## Input material
────────

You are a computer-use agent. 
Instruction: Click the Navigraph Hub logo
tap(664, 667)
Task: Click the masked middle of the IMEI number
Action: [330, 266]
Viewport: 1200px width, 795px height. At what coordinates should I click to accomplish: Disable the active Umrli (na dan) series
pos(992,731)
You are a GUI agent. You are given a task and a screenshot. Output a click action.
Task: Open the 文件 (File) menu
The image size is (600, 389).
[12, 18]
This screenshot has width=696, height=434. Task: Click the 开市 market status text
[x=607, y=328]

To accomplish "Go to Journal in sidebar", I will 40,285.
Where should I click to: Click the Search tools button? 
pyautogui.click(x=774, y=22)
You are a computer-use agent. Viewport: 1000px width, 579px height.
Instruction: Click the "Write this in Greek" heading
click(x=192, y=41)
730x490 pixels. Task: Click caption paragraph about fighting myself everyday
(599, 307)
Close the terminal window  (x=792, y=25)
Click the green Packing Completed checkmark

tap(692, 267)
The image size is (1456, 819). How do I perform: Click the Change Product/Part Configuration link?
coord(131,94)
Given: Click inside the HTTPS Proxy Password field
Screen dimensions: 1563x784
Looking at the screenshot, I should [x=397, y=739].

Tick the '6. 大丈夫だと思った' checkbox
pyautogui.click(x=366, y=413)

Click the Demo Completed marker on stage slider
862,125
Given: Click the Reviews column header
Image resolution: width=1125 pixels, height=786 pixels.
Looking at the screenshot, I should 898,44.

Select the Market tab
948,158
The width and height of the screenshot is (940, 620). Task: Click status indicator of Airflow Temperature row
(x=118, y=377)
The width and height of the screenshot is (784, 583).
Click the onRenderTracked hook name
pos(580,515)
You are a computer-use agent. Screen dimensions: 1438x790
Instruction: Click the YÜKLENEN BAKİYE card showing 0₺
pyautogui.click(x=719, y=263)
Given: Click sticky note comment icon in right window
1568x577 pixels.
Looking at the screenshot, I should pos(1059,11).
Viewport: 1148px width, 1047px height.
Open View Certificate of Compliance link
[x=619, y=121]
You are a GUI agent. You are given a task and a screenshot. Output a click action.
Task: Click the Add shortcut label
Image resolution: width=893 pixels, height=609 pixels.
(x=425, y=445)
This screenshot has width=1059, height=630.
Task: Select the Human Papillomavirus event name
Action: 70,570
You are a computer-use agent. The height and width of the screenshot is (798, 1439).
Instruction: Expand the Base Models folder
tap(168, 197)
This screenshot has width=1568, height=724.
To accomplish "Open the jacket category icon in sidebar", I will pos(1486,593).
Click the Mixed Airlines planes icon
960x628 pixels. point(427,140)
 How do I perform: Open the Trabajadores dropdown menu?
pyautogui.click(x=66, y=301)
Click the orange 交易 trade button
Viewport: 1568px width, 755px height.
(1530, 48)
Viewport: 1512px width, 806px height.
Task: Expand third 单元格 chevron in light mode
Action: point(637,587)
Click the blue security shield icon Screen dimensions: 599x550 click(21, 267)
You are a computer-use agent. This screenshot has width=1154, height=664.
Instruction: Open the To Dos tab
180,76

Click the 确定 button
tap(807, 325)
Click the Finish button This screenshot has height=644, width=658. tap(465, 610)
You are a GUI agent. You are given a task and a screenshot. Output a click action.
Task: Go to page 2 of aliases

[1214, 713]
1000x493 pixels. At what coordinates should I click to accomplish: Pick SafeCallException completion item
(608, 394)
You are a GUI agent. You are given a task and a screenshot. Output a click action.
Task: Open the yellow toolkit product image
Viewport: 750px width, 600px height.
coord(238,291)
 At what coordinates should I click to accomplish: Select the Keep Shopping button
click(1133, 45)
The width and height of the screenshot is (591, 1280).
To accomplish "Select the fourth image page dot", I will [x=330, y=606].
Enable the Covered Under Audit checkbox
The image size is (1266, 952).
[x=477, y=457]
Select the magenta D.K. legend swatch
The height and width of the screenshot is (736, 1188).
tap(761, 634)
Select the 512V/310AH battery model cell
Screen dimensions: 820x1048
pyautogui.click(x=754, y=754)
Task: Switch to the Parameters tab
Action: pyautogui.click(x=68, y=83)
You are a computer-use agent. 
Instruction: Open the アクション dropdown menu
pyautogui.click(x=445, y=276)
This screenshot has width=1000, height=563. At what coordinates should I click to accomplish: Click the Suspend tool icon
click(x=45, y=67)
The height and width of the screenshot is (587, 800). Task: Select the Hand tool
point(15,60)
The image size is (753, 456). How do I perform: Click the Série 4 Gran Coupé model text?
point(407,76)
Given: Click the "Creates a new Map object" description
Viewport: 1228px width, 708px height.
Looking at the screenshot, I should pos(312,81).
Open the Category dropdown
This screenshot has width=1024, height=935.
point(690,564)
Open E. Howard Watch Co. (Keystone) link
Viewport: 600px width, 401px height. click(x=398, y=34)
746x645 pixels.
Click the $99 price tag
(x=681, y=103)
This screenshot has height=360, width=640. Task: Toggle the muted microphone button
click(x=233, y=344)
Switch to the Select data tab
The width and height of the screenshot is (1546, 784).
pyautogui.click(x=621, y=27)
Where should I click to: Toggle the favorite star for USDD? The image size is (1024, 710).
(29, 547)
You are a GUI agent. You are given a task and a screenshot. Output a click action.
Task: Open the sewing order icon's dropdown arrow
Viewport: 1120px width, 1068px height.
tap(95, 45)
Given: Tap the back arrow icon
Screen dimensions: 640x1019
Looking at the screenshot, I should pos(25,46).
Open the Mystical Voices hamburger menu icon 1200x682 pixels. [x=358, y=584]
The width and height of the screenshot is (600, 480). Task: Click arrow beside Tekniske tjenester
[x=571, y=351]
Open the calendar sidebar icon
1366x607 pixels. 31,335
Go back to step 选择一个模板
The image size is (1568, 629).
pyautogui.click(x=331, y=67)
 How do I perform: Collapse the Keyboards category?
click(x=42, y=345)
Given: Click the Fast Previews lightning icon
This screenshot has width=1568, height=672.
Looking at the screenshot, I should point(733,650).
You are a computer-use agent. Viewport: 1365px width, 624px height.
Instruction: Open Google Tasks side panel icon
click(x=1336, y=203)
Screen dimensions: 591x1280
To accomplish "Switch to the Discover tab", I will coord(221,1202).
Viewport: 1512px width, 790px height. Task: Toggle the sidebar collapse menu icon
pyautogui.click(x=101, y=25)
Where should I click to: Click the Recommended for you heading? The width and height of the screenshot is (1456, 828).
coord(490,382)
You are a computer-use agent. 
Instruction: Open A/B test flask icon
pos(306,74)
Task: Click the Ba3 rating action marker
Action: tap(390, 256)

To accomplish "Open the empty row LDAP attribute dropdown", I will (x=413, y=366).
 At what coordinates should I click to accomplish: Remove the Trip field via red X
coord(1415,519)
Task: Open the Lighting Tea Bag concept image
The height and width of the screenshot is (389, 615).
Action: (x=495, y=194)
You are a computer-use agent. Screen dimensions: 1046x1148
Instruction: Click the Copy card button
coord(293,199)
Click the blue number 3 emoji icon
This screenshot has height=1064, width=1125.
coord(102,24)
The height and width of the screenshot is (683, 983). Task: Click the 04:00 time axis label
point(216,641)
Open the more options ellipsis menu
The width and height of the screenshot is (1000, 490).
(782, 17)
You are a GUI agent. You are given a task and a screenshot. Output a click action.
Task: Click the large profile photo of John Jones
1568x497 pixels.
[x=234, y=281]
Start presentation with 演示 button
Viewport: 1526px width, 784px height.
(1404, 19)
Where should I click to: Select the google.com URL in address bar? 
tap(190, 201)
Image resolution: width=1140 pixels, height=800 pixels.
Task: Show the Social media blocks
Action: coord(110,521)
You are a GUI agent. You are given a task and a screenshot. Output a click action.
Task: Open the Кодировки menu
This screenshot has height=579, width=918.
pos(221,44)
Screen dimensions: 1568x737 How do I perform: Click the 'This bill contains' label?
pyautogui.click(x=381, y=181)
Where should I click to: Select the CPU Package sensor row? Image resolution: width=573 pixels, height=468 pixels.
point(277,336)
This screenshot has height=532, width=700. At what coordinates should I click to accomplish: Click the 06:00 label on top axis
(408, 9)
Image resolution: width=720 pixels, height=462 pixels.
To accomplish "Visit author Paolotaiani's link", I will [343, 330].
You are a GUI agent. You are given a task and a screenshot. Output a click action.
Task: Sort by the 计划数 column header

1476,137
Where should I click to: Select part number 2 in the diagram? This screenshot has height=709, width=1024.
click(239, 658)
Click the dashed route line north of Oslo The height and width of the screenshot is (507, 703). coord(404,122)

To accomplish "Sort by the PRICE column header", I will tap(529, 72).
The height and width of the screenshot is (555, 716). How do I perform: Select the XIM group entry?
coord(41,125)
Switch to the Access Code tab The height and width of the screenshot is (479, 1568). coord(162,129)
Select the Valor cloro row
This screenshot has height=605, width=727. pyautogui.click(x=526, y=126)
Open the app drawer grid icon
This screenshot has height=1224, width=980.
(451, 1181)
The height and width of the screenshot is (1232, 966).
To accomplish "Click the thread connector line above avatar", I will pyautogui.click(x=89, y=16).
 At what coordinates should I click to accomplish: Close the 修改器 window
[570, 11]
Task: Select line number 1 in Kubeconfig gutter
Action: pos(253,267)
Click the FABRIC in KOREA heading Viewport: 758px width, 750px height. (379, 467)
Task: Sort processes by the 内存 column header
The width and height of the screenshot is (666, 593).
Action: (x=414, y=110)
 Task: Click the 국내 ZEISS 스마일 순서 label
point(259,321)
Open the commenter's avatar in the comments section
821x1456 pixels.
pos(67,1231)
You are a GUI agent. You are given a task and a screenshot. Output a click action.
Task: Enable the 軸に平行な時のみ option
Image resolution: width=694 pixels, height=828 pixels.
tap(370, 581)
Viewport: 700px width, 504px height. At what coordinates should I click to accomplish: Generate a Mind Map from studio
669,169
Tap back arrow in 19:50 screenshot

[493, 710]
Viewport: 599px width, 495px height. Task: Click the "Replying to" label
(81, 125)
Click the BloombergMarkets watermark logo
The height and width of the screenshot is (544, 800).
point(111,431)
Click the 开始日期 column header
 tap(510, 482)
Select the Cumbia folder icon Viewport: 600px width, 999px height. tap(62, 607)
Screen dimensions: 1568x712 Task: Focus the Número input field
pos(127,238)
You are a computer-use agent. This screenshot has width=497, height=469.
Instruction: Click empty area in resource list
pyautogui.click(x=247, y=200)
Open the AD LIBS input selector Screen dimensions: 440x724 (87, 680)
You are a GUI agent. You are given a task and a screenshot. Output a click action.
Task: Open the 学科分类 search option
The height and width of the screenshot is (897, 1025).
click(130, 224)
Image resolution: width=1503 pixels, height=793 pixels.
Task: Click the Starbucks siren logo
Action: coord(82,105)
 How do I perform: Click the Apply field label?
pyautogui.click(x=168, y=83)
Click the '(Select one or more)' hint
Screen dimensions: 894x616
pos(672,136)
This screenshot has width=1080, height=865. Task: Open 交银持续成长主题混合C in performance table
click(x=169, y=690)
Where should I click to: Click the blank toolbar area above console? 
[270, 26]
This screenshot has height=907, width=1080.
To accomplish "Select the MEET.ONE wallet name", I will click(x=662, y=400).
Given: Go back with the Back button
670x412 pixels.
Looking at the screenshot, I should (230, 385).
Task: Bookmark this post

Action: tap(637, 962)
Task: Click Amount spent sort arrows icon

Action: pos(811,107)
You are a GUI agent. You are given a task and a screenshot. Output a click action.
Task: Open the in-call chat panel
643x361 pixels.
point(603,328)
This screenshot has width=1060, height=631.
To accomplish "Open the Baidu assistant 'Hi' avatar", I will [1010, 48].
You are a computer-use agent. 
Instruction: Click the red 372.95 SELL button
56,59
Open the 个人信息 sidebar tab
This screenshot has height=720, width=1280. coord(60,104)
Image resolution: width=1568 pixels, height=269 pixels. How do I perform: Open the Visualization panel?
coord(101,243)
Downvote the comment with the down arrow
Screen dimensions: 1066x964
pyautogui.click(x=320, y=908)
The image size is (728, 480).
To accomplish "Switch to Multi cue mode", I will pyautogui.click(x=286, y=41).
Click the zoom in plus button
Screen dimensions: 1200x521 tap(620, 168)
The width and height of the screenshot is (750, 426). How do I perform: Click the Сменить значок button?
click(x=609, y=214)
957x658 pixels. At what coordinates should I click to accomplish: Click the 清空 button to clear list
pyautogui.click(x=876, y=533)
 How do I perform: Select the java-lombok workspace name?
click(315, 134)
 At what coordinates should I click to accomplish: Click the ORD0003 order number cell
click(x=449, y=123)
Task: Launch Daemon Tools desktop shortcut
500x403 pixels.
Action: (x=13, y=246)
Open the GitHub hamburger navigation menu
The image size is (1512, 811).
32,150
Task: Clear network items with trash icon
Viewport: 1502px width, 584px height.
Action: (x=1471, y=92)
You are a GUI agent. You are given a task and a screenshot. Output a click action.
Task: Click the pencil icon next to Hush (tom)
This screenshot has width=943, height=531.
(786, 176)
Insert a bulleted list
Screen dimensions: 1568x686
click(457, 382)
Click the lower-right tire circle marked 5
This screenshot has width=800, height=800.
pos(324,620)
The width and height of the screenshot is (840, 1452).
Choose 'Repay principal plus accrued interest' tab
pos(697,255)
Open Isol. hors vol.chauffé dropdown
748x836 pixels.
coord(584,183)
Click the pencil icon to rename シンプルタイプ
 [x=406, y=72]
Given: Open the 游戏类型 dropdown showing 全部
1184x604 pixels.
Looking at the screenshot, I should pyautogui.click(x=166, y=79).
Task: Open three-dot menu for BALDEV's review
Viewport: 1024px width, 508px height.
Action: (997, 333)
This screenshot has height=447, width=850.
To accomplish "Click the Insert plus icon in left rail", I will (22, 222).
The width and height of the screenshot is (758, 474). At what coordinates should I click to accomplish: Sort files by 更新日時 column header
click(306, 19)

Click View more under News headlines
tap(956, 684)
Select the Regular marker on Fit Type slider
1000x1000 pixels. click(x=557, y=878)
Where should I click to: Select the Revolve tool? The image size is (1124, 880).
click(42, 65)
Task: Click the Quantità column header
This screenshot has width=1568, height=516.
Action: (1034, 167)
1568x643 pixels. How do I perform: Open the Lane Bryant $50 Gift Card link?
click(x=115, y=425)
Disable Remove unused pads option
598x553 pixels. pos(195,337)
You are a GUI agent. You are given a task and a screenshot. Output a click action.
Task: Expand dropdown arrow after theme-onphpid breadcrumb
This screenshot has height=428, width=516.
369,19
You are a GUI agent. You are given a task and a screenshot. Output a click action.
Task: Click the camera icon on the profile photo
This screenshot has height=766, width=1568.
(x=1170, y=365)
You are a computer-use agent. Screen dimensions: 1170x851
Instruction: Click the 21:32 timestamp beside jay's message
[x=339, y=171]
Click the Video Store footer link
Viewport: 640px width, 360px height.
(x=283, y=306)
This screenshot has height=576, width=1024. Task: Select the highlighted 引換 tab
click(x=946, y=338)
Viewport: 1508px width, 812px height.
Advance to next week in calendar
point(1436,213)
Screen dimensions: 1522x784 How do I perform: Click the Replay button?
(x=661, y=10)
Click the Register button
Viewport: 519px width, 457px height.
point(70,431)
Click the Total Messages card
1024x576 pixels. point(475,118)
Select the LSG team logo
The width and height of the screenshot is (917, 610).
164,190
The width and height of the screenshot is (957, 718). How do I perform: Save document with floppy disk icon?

────────

## Task brief
Beginning with the line that has "Click the blue security" and ending with the line that has "Click the Finish", set down the lines above exactly and include no others.

## Task output
Click the blue security shield icon Screen dimensions: 599x550 click(21, 267)
You are a computer-use agent. This screenshot has width=1154, height=664.
Instruction: Open the To Dos tab
180,76

Click the 确定 button
tap(807, 325)
Click the Finish button This screenshot has height=644, width=658. tap(465, 610)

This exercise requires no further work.